───── Stored data ─────
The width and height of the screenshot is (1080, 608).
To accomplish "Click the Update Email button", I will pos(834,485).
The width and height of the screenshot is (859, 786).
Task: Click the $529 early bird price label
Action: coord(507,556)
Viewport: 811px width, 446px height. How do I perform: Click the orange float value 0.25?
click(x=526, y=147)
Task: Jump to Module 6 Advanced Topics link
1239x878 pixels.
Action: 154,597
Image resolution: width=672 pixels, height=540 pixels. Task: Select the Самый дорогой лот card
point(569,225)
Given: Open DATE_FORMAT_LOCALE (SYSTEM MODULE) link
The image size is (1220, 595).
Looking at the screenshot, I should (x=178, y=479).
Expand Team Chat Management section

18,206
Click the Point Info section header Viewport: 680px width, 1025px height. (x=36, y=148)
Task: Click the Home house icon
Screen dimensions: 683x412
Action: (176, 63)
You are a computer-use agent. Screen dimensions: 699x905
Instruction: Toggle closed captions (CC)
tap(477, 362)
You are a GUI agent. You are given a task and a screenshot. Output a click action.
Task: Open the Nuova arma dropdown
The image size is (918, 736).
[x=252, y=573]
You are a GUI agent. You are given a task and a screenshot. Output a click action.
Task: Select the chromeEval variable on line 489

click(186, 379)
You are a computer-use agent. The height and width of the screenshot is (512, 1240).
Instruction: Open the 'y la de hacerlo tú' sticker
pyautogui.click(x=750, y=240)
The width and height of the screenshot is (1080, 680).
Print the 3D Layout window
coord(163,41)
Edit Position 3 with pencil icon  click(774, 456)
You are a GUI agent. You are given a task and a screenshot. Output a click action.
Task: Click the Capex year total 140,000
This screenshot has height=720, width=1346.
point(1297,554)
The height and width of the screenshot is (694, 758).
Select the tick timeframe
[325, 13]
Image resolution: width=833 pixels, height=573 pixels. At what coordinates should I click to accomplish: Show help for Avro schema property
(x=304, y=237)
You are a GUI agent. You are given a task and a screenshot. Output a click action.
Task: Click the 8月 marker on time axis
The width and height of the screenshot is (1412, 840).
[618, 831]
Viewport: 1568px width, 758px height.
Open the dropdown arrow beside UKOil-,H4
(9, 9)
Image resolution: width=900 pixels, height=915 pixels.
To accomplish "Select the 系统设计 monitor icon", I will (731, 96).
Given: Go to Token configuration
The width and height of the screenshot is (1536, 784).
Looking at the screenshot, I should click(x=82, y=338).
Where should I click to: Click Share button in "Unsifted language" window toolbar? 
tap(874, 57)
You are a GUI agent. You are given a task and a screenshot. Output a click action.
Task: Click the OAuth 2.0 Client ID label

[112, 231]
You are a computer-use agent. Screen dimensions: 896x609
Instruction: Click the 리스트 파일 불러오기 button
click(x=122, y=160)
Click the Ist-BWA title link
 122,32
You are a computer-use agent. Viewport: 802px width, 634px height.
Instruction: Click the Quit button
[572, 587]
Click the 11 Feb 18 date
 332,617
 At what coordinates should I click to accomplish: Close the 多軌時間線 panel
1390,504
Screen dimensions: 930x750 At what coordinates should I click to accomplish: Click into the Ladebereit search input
─────
What needs to be done: Nothing should be missing: every line above must be reproduced exactly.

Answer section:
The width and height of the screenshot is (1080, 608).
To accomplish "Click the Update Email button", I will pos(834,485).
The width and height of the screenshot is (859, 786).
Task: Click the $529 early bird price label
Action: coord(507,556)
Viewport: 811px width, 446px height. How do I perform: Click the orange float value 0.25?
click(x=526, y=147)
Task: Jump to Module 6 Advanced Topics link
1239x878 pixels.
Action: 154,597
Image resolution: width=672 pixels, height=540 pixels. Task: Select the Самый дорогой лот card
point(569,225)
Given: Open DATE_FORMAT_LOCALE (SYSTEM MODULE) link
The image size is (1220, 595).
Looking at the screenshot, I should (x=178, y=479).
Expand Team Chat Management section

18,206
Click the Point Info section header Viewport: 680px width, 1025px height. (x=36, y=148)
Task: Click the Home house icon
Screen dimensions: 683x412
Action: (176, 63)
You are a computer-use agent. Screen dimensions: 699x905
Instruction: Toggle closed captions (CC)
tap(477, 362)
You are a GUI agent. You are given a task and a screenshot. Output a click action.
Task: Open the Nuova arma dropdown
The image size is (918, 736).
[x=252, y=573]
You are a GUI agent. You are given a task and a screenshot. Output a click action.
Task: Select the chromeEval variable on line 489

click(186, 379)
You are a computer-use agent. The height and width of the screenshot is (512, 1240).
Instruction: Open the 'y la de hacerlo tú' sticker
pyautogui.click(x=750, y=240)
The width and height of the screenshot is (1080, 680).
Print the 3D Layout window
coord(163,41)
Edit Position 3 with pencil icon  click(774, 456)
You are a GUI agent. You are given a task and a screenshot. Output a click action.
Task: Click the Capex year total 140,000
This screenshot has height=720, width=1346.
point(1297,554)
The height and width of the screenshot is (694, 758).
Select the tick timeframe
[325, 13]
Image resolution: width=833 pixels, height=573 pixels. At what coordinates should I click to accomplish: Show help for Avro schema property
(x=304, y=237)
You are a GUI agent. You are given a task and a screenshot. Output a click action.
Task: Click the 8月 marker on time axis
The width and height of the screenshot is (1412, 840).
[618, 831]
Viewport: 1568px width, 758px height.
Open the dropdown arrow beside UKOil-,H4
(9, 9)
Image resolution: width=900 pixels, height=915 pixels.
To accomplish "Select the 系统设计 monitor icon", I will (731, 96).
Given: Go to Token configuration
The width and height of the screenshot is (1536, 784).
Looking at the screenshot, I should click(x=82, y=338).
Where should I click to: Click Share button in "Unsifted language" window toolbar? 
tap(874, 57)
You are a GUI agent. You are given a task and a screenshot. Output a click action.
Task: Click the OAuth 2.0 Client ID label

[112, 231]
You are a computer-use agent. Screen dimensions: 896x609
Instruction: Click the 리스트 파일 불러오기 button
click(x=122, y=160)
Click the Ist-BWA title link
 122,32
You are a computer-use agent. Viewport: 802px width, 634px height.
Instruction: Click the Quit button
[572, 587]
Click the 11 Feb 18 date
 332,617
 At what coordinates should I click to accomplish: Close the 多軌時間線 panel
1390,504
Screen dimensions: 930x750 At what coordinates should I click to accomplish: Click into the Ladebereit search input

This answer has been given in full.